## Task directions
Nothing is to be altered. Print each record in full.

## Source data
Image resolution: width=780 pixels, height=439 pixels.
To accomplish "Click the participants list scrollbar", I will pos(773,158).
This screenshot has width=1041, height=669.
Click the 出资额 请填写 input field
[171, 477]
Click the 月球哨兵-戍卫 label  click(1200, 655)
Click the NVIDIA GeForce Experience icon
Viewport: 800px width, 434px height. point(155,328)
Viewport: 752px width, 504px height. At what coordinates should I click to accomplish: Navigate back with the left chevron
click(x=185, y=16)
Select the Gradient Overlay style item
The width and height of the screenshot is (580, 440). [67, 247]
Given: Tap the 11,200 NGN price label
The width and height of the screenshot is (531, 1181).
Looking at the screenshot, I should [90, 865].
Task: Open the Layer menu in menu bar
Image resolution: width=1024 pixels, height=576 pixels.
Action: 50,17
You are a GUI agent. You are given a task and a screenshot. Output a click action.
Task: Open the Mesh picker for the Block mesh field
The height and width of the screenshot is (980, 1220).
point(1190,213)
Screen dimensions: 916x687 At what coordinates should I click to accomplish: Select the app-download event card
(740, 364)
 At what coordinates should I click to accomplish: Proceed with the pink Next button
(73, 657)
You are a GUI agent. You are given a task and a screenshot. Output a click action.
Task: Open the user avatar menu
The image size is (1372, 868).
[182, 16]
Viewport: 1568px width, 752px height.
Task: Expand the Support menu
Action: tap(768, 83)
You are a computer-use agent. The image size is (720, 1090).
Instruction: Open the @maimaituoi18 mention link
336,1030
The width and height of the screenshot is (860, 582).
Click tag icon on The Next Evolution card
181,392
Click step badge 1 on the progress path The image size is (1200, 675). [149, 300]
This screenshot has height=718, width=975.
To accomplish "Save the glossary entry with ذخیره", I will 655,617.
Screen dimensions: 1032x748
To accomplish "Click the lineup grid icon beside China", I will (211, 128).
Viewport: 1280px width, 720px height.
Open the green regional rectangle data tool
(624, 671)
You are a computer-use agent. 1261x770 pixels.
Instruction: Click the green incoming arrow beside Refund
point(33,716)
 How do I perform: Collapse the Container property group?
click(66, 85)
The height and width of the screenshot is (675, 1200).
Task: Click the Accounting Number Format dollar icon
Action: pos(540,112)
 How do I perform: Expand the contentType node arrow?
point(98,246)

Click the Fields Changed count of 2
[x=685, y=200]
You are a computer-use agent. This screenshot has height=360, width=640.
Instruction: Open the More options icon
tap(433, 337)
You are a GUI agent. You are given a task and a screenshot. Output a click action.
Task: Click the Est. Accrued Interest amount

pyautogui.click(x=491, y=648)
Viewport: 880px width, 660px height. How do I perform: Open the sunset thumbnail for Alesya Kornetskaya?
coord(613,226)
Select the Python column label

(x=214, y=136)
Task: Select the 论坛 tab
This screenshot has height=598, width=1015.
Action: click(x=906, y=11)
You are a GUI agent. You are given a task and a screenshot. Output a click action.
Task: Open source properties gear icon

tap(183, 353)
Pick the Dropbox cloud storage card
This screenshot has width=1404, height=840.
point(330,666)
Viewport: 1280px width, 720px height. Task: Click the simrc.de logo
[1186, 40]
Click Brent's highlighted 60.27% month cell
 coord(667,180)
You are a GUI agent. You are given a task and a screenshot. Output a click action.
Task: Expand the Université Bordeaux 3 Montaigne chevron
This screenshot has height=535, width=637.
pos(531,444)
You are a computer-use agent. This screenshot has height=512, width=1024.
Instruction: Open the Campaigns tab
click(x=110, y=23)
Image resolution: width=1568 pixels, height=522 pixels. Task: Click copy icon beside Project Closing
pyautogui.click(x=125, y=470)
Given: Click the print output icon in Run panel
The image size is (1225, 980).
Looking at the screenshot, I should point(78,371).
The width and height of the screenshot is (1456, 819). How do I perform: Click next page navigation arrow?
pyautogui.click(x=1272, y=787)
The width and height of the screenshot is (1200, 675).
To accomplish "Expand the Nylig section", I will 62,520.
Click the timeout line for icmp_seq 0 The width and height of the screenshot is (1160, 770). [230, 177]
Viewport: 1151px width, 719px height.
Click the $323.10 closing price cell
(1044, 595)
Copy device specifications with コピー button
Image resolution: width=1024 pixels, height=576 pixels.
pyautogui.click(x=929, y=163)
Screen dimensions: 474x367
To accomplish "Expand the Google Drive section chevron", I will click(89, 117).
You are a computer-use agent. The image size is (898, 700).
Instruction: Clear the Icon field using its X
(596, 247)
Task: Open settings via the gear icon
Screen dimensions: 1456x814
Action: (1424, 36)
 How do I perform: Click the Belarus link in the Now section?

## Solution for this task
Image resolution: width=780 pixels, height=439 pixels.
To accomplish "Click the participants list scrollbar", I will pos(773,158).
This screenshot has width=1041, height=669.
Click the 出资额 请填写 input field
[171, 477]
Click the 月球哨兵-戍卫 label  click(1200, 655)
Click the NVIDIA GeForce Experience icon
Viewport: 800px width, 434px height. point(155,328)
Viewport: 752px width, 504px height. At what coordinates should I click to accomplish: Navigate back with the left chevron
click(x=185, y=16)
Select the Gradient Overlay style item
The width and height of the screenshot is (580, 440). [67, 247]
Given: Tap the 11,200 NGN price label
The width and height of the screenshot is (531, 1181).
Looking at the screenshot, I should [90, 865].
Task: Open the Layer menu in menu bar
Image resolution: width=1024 pixels, height=576 pixels.
Action: 50,17
You are a GUI agent. You are given a task and a screenshot. Output a click action.
Task: Open the Mesh picker for the Block mesh field
The height and width of the screenshot is (980, 1220).
point(1190,213)
Screen dimensions: 916x687 At what coordinates should I click to accomplish: Select the app-download event card
(740, 364)
 At what coordinates should I click to accomplish: Proceed with the pink Next button
(73, 657)
You are a GUI agent. You are given a task and a screenshot. Output a click action.
Task: Open the user avatar menu
The image size is (1372, 868).
[182, 16]
Viewport: 1568px width, 752px height.
Task: Expand the Support menu
Action: tap(768, 83)
You are a computer-use agent. The image size is (720, 1090).
Instruction: Open the @maimaituoi18 mention link
336,1030
The width and height of the screenshot is (860, 582).
Click tag icon on The Next Evolution card
181,392
Click step badge 1 on the progress path The image size is (1200, 675). [149, 300]
This screenshot has height=718, width=975.
To accomplish "Save the glossary entry with ذخیره", I will 655,617.
Screen dimensions: 1032x748
To accomplish "Click the lineup grid icon beside China", I will (211, 128).
Viewport: 1280px width, 720px height.
Open the green regional rectangle data tool
(624, 671)
You are a computer-use agent. 1261x770 pixels.
Instruction: Click the green incoming arrow beside Refund
point(33,716)
 How do I perform: Collapse the Container property group?
click(66, 85)
The height and width of the screenshot is (675, 1200).
Task: Click the Accounting Number Format dollar icon
Action: pos(540,112)
 How do I perform: Expand the contentType node arrow?
point(98,246)

Click the Fields Changed count of 2
[x=685, y=200]
You are a computer-use agent. This screenshot has height=360, width=640.
Instruction: Open the More options icon
tap(433, 337)
You are a GUI agent. You are given a task and a screenshot. Output a click action.
Task: Click the Est. Accrued Interest amount

pyautogui.click(x=491, y=648)
Viewport: 880px width, 660px height. How do I perform: Open the sunset thumbnail for Alesya Kornetskaya?
coord(613,226)
Select the Python column label

(x=214, y=136)
Task: Select the 论坛 tab
This screenshot has height=598, width=1015.
Action: click(x=906, y=11)
You are a GUI agent. You are given a task and a screenshot. Output a click action.
Task: Open source properties gear icon

tap(183, 353)
Pick the Dropbox cloud storage card
This screenshot has width=1404, height=840.
point(330,666)
Viewport: 1280px width, 720px height. Task: Click the simrc.de logo
[1186, 40]
Click Brent's highlighted 60.27% month cell
 coord(667,180)
You are a GUI agent. You are given a task and a screenshot. Output a click action.
Task: Expand the Université Bordeaux 3 Montaigne chevron
This screenshot has height=535, width=637.
pos(531,444)
You are a computer-use agent. This screenshot has height=512, width=1024.
Instruction: Open the Campaigns tab
click(x=110, y=23)
Image resolution: width=1568 pixels, height=522 pixels. Task: Click copy icon beside Project Closing
pyautogui.click(x=125, y=470)
Given: Click the print output icon in Run panel
The image size is (1225, 980).
Looking at the screenshot, I should point(78,371).
The width and height of the screenshot is (1456, 819). How do I perform: Click next page navigation arrow?
pyautogui.click(x=1272, y=787)
The width and height of the screenshot is (1200, 675).
To accomplish "Expand the Nylig section", I will 62,520.
Click the timeout line for icmp_seq 0 The width and height of the screenshot is (1160, 770). [230, 177]
Viewport: 1151px width, 719px height.
Click the $323.10 closing price cell
(1044, 595)
Copy device specifications with コピー button
Image resolution: width=1024 pixels, height=576 pixels.
pyautogui.click(x=929, y=163)
Screen dimensions: 474x367
To accomplish "Expand the Google Drive section chevron", I will click(89, 117).
You are a computer-use agent. The image size is (898, 700).
Instruction: Clear the Icon field using its X
(596, 247)
Task: Open settings via the gear icon
Screen dimensions: 1456x814
Action: (1424, 36)
 How do I perform: Click the Belarus link in the Now section?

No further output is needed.